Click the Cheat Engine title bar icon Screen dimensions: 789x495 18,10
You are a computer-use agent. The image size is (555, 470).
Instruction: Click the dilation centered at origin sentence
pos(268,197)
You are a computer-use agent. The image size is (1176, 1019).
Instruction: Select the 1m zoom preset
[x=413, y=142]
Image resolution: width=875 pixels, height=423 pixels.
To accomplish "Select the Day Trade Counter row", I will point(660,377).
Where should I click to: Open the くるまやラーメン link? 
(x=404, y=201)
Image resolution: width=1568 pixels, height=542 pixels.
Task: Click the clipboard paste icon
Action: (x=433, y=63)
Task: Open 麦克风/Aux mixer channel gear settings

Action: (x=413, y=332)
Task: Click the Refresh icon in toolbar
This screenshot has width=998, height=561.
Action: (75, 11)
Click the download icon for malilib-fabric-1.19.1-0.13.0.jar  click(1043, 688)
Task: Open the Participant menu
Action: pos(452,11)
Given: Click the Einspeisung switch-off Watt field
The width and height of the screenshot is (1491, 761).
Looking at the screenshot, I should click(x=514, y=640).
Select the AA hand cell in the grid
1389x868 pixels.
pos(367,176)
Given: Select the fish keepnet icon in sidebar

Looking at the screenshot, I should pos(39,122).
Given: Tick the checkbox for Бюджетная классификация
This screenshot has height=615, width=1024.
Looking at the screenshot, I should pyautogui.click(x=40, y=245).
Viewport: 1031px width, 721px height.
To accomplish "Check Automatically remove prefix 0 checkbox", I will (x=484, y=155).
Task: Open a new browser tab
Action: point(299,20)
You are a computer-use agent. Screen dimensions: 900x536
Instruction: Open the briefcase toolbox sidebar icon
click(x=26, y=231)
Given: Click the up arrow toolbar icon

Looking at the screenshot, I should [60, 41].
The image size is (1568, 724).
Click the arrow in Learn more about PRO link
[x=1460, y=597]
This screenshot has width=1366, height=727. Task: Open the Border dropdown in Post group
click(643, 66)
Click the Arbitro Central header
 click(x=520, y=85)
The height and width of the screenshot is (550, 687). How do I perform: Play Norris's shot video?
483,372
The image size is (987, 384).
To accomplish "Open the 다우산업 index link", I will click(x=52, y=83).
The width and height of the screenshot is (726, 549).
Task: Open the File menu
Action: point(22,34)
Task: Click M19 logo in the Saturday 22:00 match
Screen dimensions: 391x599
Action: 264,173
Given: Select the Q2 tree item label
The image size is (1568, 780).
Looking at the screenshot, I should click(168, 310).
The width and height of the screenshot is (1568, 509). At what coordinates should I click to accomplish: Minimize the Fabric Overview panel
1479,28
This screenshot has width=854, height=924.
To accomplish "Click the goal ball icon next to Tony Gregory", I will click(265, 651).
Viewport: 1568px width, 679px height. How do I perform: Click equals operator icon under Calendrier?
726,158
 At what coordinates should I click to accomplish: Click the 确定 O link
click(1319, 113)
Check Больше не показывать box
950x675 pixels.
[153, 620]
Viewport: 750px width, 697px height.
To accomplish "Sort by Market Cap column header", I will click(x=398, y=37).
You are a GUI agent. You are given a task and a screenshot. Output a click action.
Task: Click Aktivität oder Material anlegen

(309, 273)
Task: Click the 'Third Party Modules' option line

▬▬▬▬▬▬

◆ **HOW TO COMPLETE THIS TASK**
Nothing may change. Retype all of the entries.

◆ **COMPLETED EXERCISE**
Click the Cheat Engine title bar icon Screen dimensions: 789x495 18,10
You are a computer-use agent. The image size is (555, 470).
Instruction: Click the dilation centered at origin sentence
pos(268,197)
You are a computer-use agent. The image size is (1176, 1019).
Instruction: Select the 1m zoom preset
[x=413, y=142]
Image resolution: width=875 pixels, height=423 pixels.
To accomplish "Select the Day Trade Counter row", I will point(660,377).
Where should I click to: Open the くるまやラーメン link? 
(x=404, y=201)
Image resolution: width=1568 pixels, height=542 pixels.
Task: Click the clipboard paste icon
Action: (x=433, y=63)
Task: Open 麦克风/Aux mixer channel gear settings

Action: (x=413, y=332)
Task: Click the Refresh icon in toolbar
This screenshot has width=998, height=561.
Action: (75, 11)
Click the download icon for malilib-fabric-1.19.1-0.13.0.jar  click(1043, 688)
Task: Open the Participant menu
Action: pos(452,11)
Given: Click the Einspeisung switch-off Watt field
The width and height of the screenshot is (1491, 761).
Looking at the screenshot, I should click(x=514, y=640).
Select the AA hand cell in the grid
1389x868 pixels.
pos(367,176)
Given: Select the fish keepnet icon in sidebar

Looking at the screenshot, I should pos(39,122).
Given: Tick the checkbox for Бюджетная классификация
This screenshot has height=615, width=1024.
Looking at the screenshot, I should pyautogui.click(x=40, y=245).
Viewport: 1031px width, 721px height.
To accomplish "Check Automatically remove prefix 0 checkbox", I will (x=484, y=155).
Task: Open a new browser tab
Action: point(299,20)
You are a computer-use agent. Screen dimensions: 900x536
Instruction: Open the briefcase toolbox sidebar icon
click(x=26, y=231)
Given: Click the up arrow toolbar icon

Looking at the screenshot, I should [60, 41].
The image size is (1568, 724).
Click the arrow in Learn more about PRO link
[x=1460, y=597]
This screenshot has width=1366, height=727. Task: Open the Border dropdown in Post group
click(643, 66)
Click the Arbitro Central header
 click(x=520, y=85)
The height and width of the screenshot is (550, 687). How do I perform: Play Norris's shot video?
483,372
The image size is (987, 384).
To accomplish "Open the 다우산업 index link", I will click(x=52, y=83).
The width and height of the screenshot is (726, 549).
Task: Open the File menu
Action: point(22,34)
Task: Click M19 logo in the Saturday 22:00 match
Screen dimensions: 391x599
Action: 264,173
Given: Select the Q2 tree item label
The image size is (1568, 780).
Looking at the screenshot, I should click(168, 310).
The width and height of the screenshot is (1568, 509). At what coordinates should I click to accomplish: Minimize the Fabric Overview panel
1479,28
This screenshot has width=854, height=924.
To accomplish "Click the goal ball icon next to Tony Gregory", I will click(265, 651).
Viewport: 1568px width, 679px height. How do I perform: Click equals operator icon under Calendrier?
726,158
 At what coordinates should I click to accomplish: Click the 确定 O link
click(1319, 113)
Check Больше не показывать box
950x675 pixels.
[153, 620]
Viewport: 750px width, 697px height.
To accomplish "Sort by Market Cap column header", I will click(x=398, y=37).
You are a GUI agent. You are given a task and a screenshot. Output a click action.
Task: Click Aktivität oder Material anlegen

(309, 273)
Task: Click the 'Third Party Modules' option line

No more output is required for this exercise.